Since $(-1)^{n-2}$ is the same as $(-1)^n$ (because $(-1)^{-2}$ is 1),
We get $u_{n-1}^{2} - u_{n} u_{n-2} = (-1)^n$.
This proves the formula! Hurray!

**Part 2: Why consecutive Fibonacci numbers are relatively prime**
"Relatively prime" means that two numbers don't share any common factors except for 1. For example, 3 and 5 are relatively prime. 4 and 6 are not, because they both share a factor of 2.
Let's say there's a common factor for $u_n$ and $u_{n-1}$. Let's call this common factor $d$. This means $d$ divides $u_n$ and $d$ divides $u_{n-1}$.

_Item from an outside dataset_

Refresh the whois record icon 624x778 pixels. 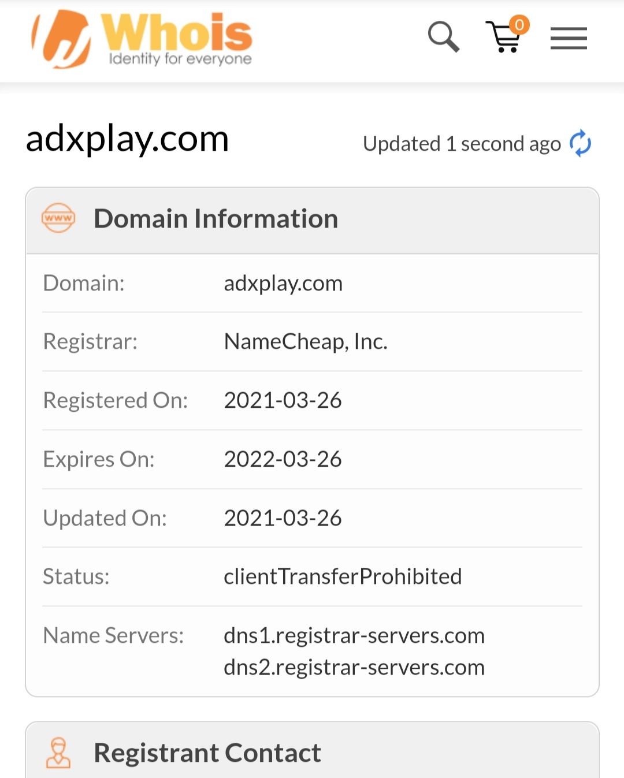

Now look at our amazing formula again: $u_{n-1}^{2} - u_{n} u_{n-2} = (-1)^{n}$.
If $d$ divides $u_{n-1}$, it must also divide $u_{n-1}^{2}$ (because $u_{n-1}^2 = u_{n-1} \times u_{n-1}$).
If $d$ divides $u_n$, it must also divide $u_{n} u_{n-2}$ (because $u_n u_{n-2} = u_n \times u_{n-2}$).
A super useful math rule is: if a number $d$ divides two numbers, it must also divide their difference.
So, $d$ must divide $(u_{n-1}^{2} - u_{n} u_{n-2})$.
This means $d$ must divide $(-1)^n$.

What are the possible values for $(-1)^n$? It's either $1$ (if $n$ is an even number) or $-1$ (if $n$ is an odd number).
The only positive number that can divide $1$ or $-1$ is $1$.
So, $d$ *must* be $1$.
This means that the only common factor between $u_n$ and $u_{n-1}$ is $1$. They don't share any other factors! So, consecutive Fibonacci numbers are always relatively prime. Isn't that neat?!